BBC Radio 4, 2 June 2012
In this first installment of a new series of From Fact to Fiction,
the series of playlets where different writers respond to the week's news, writer Lou Ramsden was inspired by the story that
bookings for Greek holidays have recently soared, despite the country's uncertain economic situation.
Euan Clarke (Stephen Hoyle) has taken his girlfriend Laura (Sarah McDonald Hughes)
on a cheap trip to Kos, with a view to asking him to marry her. Unfortunately the trip has not gone as planned: Laura has
started smashing plates in the local restaurant, in the belief that this is what always happens in Greece (despite health
and safety regulations); Euan has spent as little money as he can, and Laura now thinks he is something of a skinflint; while
Laura eventually ends up losing her purse at the the end of the meal.
Local restaurateur Nikos (Jon Lolis) comes up with an offer Euan cannot refuse. For
one night only, Euan can have the restaurant to himself, so that he can try to propose once more. No expense will be spared:
the musicians will play Laura's favourite choice of music, and Nikos will provide free food and encouragement. Euan gives
a speech, where he asks Laura to give up all her vices - for example, over-spending on credit cards - in return for marriage.
However things do not turn out according to plan ...
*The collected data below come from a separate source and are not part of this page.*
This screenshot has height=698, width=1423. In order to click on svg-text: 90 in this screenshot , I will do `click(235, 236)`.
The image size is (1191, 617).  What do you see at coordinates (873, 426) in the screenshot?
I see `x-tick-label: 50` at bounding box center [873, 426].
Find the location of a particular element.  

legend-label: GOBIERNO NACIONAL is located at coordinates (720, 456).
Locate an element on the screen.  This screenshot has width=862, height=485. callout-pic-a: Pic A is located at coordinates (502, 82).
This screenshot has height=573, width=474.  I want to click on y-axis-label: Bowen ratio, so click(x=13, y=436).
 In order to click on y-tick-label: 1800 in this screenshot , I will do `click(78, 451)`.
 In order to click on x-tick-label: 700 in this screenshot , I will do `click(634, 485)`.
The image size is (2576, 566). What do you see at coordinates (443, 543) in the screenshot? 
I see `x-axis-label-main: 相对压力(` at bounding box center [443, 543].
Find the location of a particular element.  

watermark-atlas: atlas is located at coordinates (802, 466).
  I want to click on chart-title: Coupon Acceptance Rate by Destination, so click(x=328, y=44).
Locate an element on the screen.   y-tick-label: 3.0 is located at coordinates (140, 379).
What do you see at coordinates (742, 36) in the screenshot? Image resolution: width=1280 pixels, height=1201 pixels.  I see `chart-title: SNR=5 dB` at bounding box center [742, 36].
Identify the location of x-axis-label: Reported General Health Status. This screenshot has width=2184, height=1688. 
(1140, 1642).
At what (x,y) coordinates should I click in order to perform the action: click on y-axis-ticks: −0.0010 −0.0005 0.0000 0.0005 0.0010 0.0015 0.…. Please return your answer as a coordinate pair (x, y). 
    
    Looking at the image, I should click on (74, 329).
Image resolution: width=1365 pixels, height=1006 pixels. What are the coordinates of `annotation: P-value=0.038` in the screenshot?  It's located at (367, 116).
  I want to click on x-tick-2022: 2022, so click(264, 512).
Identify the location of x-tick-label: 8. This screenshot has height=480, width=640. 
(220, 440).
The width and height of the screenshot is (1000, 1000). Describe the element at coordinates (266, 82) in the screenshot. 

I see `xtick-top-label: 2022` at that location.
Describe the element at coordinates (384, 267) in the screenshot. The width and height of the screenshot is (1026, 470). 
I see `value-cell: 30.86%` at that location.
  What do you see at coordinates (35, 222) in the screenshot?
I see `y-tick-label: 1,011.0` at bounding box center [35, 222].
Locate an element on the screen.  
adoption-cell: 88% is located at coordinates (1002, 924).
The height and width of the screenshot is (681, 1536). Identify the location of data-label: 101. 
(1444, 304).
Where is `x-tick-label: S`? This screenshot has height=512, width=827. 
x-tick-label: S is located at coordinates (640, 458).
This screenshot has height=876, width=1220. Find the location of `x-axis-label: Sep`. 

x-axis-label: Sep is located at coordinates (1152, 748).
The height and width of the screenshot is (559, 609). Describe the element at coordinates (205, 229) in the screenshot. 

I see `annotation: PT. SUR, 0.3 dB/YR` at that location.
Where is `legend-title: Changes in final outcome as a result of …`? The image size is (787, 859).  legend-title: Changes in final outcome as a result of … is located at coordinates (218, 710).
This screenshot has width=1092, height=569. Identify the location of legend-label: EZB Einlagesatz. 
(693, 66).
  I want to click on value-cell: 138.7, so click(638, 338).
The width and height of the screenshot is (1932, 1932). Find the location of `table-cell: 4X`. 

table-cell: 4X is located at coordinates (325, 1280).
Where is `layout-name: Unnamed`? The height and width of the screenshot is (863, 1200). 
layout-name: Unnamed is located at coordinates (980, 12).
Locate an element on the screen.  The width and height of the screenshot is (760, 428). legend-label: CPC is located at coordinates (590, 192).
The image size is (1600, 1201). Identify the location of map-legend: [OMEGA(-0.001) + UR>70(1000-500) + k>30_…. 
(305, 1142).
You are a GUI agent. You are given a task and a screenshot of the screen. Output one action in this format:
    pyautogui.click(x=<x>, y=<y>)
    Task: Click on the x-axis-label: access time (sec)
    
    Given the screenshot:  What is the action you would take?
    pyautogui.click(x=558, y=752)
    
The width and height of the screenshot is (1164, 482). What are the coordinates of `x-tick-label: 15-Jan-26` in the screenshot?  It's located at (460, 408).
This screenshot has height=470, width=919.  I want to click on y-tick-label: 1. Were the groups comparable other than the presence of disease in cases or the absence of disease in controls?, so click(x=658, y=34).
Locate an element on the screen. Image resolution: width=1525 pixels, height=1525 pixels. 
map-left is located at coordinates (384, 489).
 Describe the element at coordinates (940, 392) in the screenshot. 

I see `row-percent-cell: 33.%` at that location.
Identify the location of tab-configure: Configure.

A Greek Proposal takes recent events in Greece and gives them a personal
dimension. Writer Ramsden shows how any offers with strings attached are often not worth the paper they are printed on: Laura
is expected to reform herself, and receive little or nothing in return. If that is the only way people 0 or economies - can
be changed, then perhaps it's not worth trying to reform them.
Performed with unquestioned zest by Hoyle, McDonald Hughes and Lolis, A Greek
Proposal offered a sharp commentary on how the strong attempt to dominate the weak, without taking their feelings into
account. The director was Charlotte Riches.